SHORT TASK >> Please give only the number of lines in the records below that contain the string "Instruction". Case counts.

[Data items]

━━━━━━━━━━

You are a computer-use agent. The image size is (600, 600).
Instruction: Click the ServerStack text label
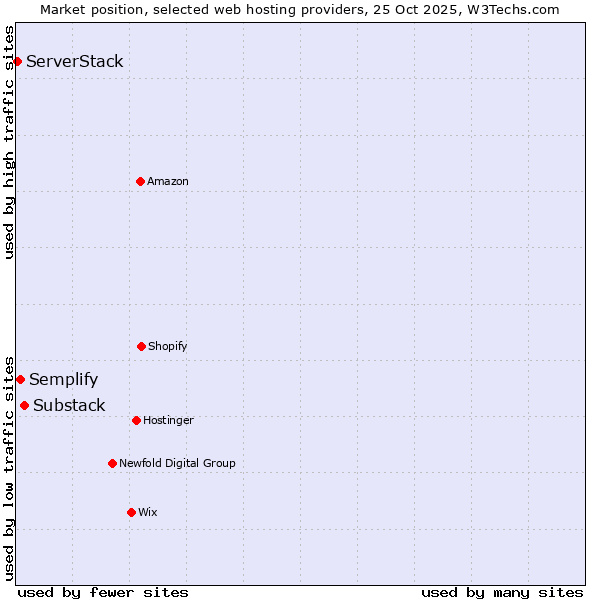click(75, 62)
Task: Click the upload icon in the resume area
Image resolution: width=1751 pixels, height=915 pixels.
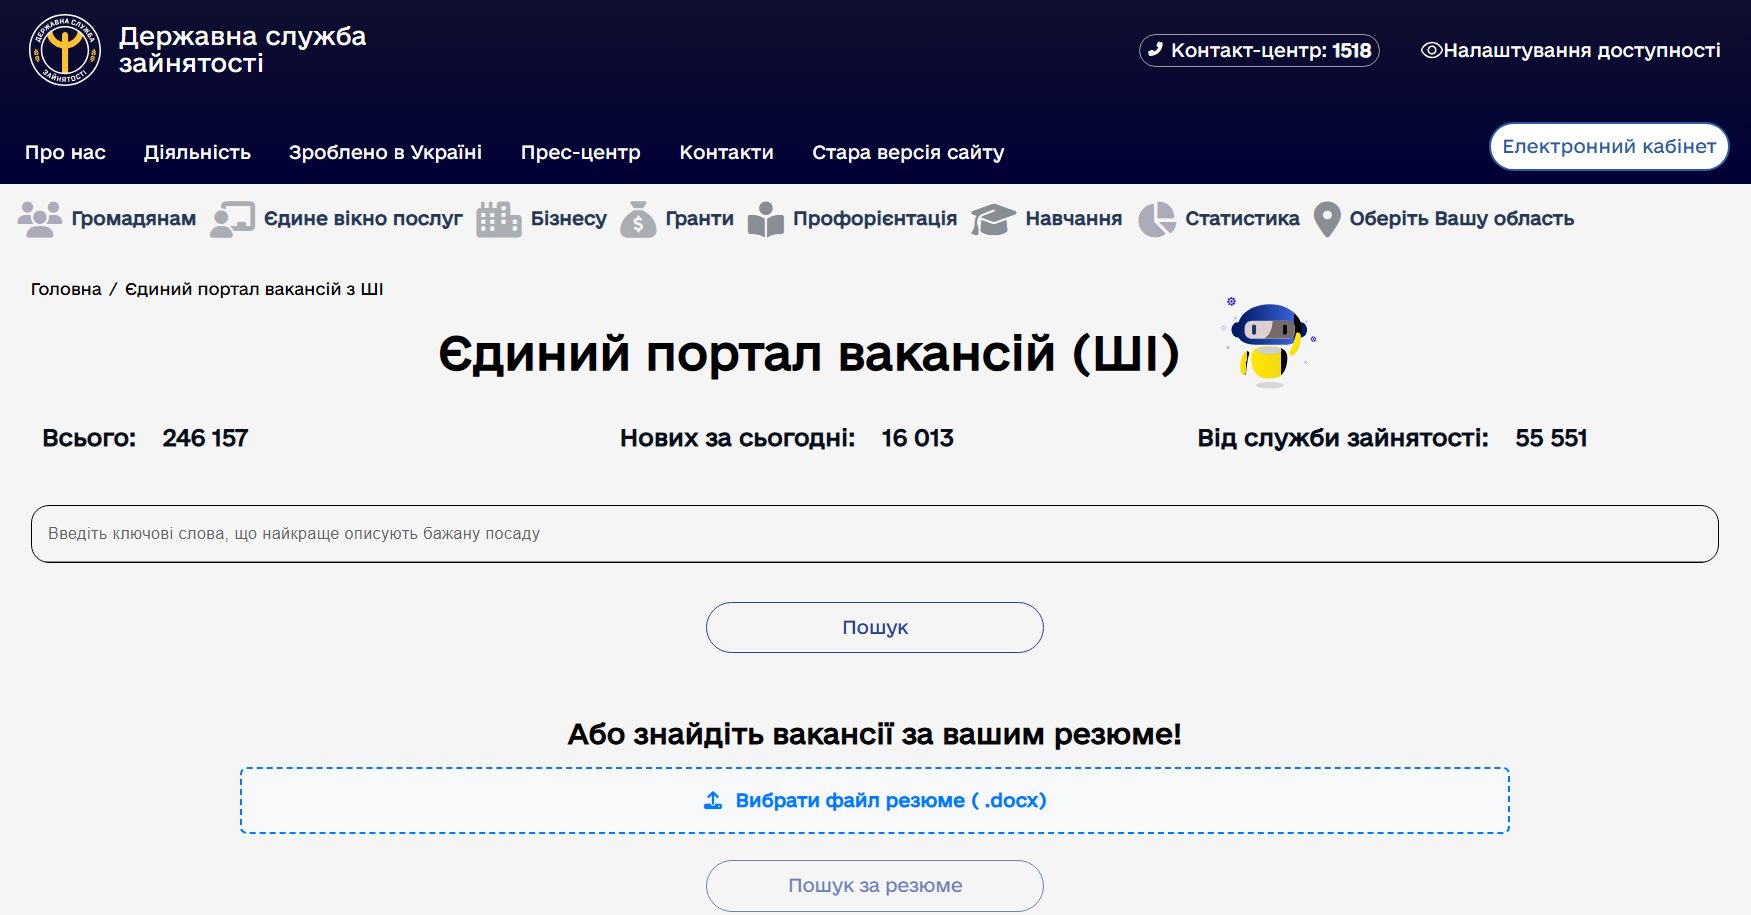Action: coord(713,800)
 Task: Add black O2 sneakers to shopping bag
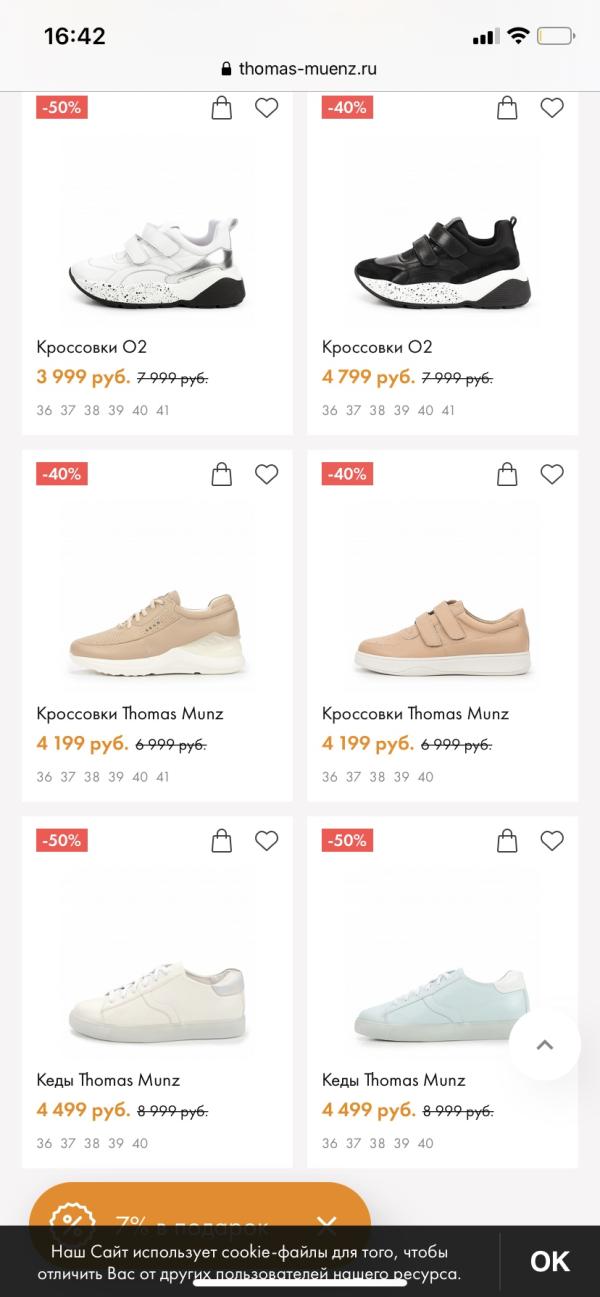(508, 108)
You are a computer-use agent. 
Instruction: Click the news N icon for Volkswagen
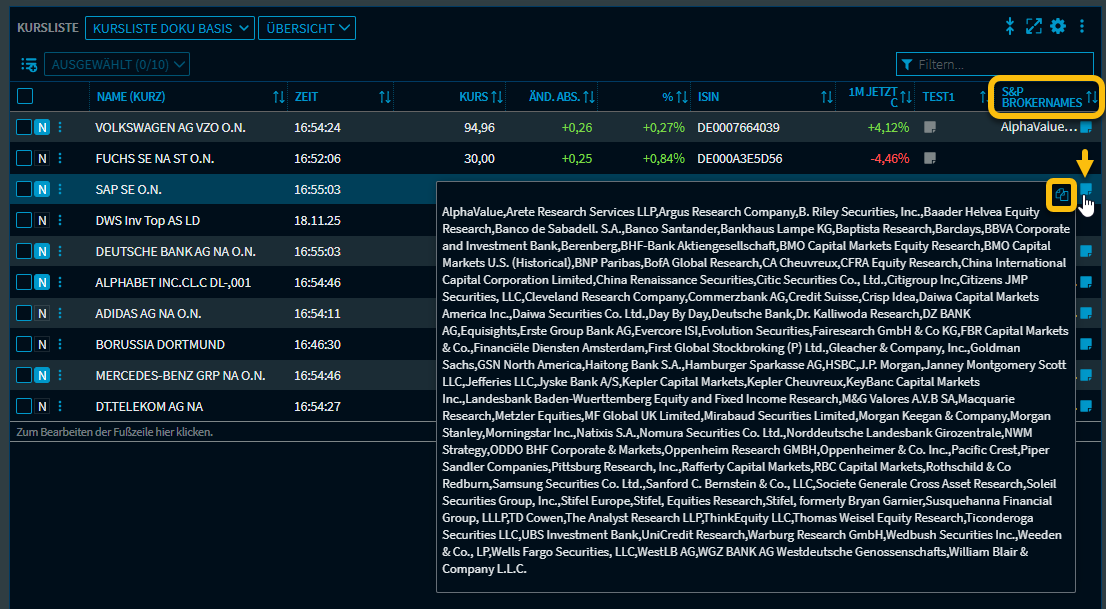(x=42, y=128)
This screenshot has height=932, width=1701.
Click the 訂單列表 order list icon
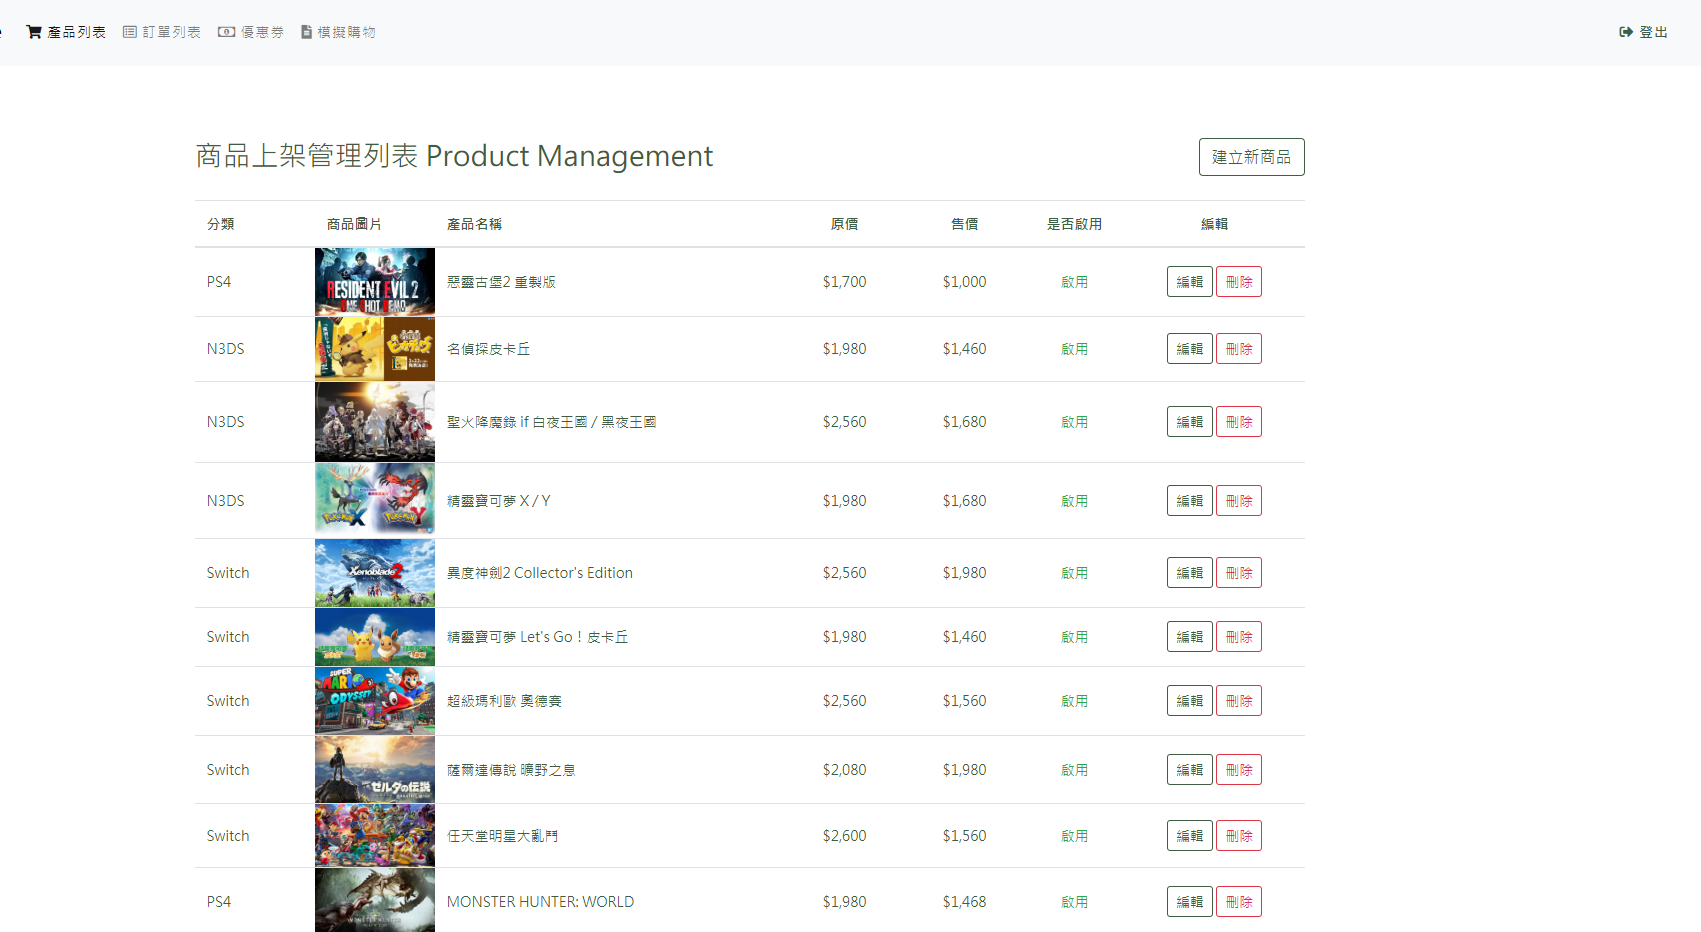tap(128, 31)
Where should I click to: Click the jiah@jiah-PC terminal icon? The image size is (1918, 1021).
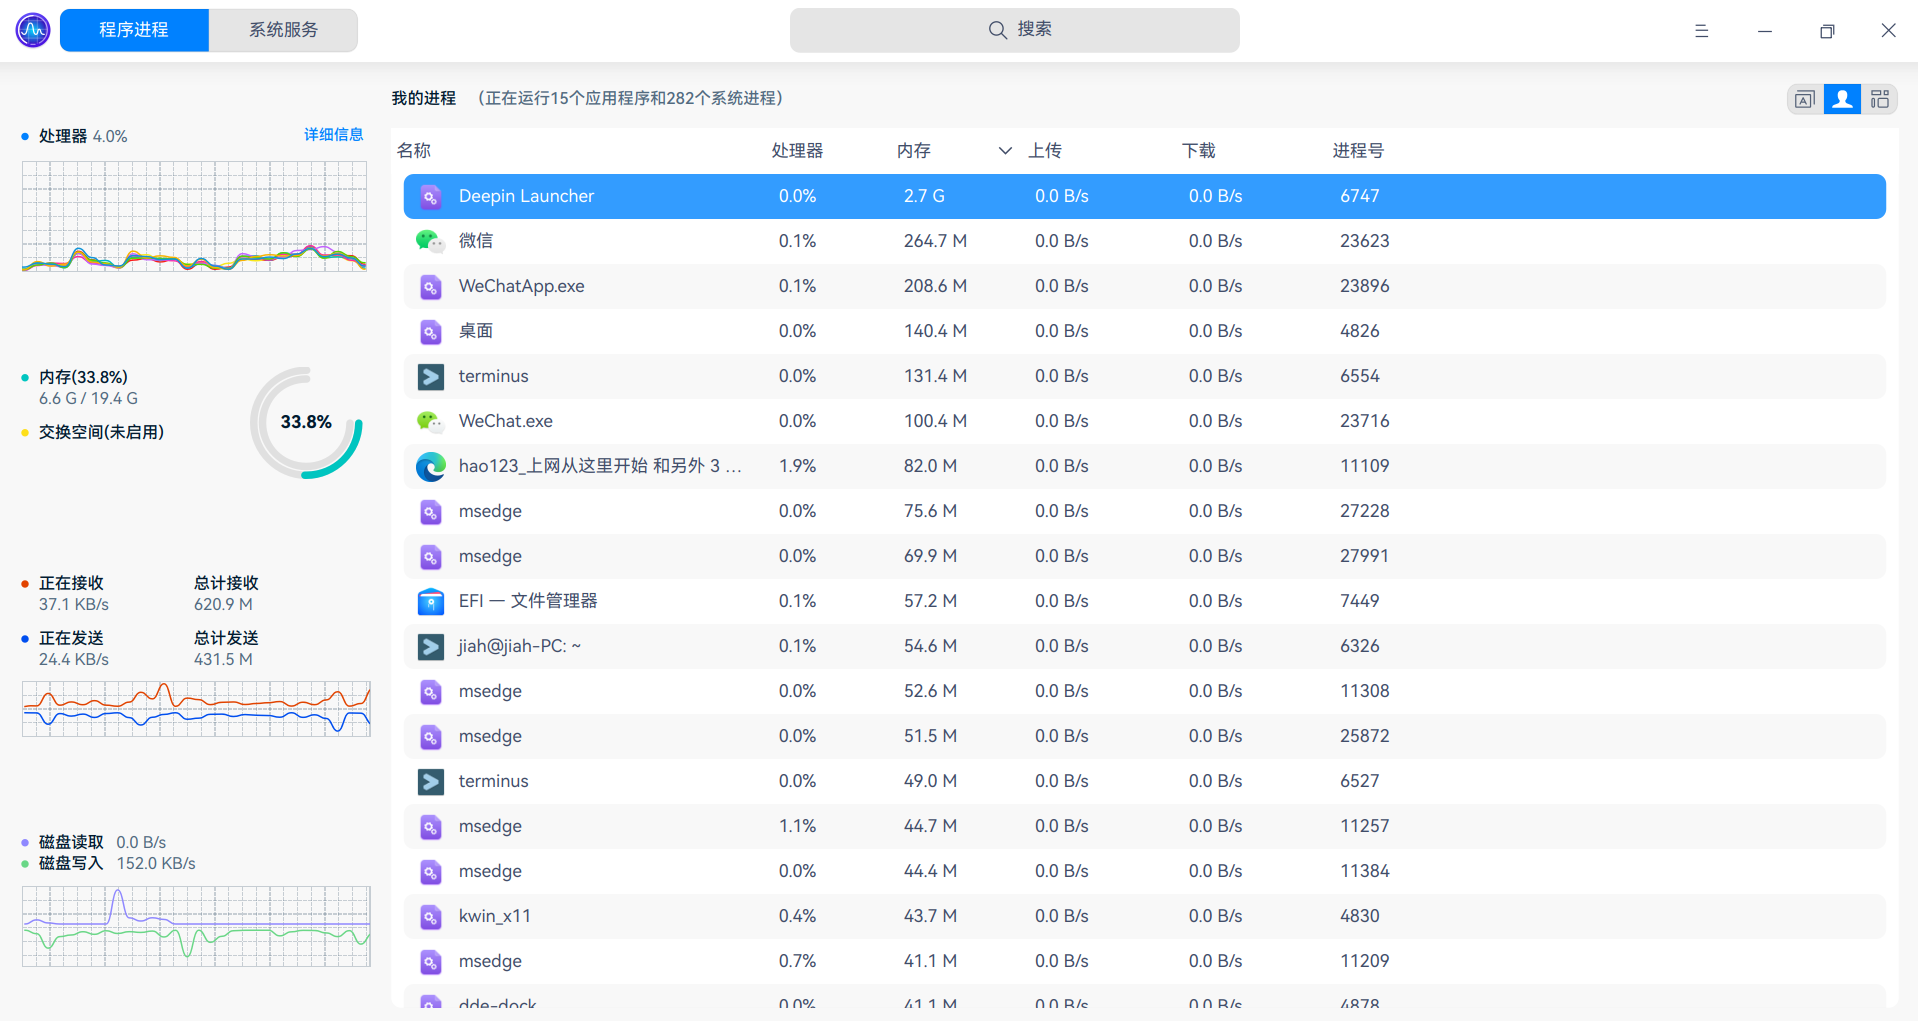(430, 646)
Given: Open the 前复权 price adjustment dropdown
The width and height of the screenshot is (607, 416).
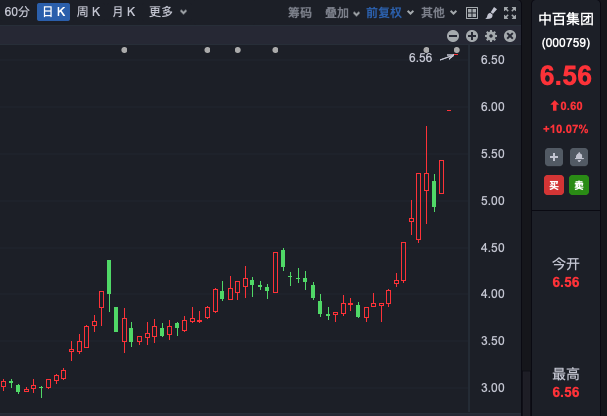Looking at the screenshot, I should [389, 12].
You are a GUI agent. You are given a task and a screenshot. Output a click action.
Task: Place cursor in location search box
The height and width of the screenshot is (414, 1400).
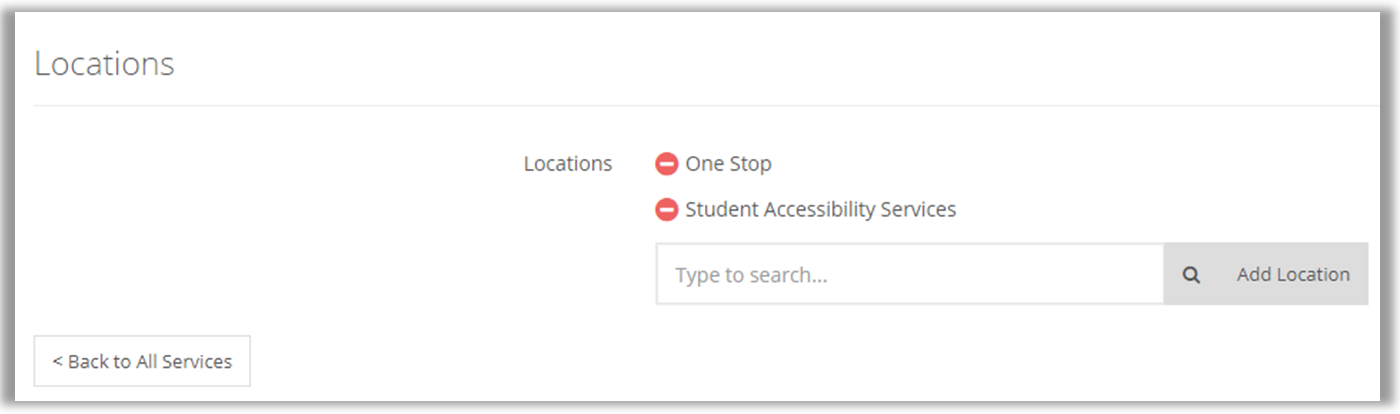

━━━━━━━━━━

THE COMPLETED TASK >> 2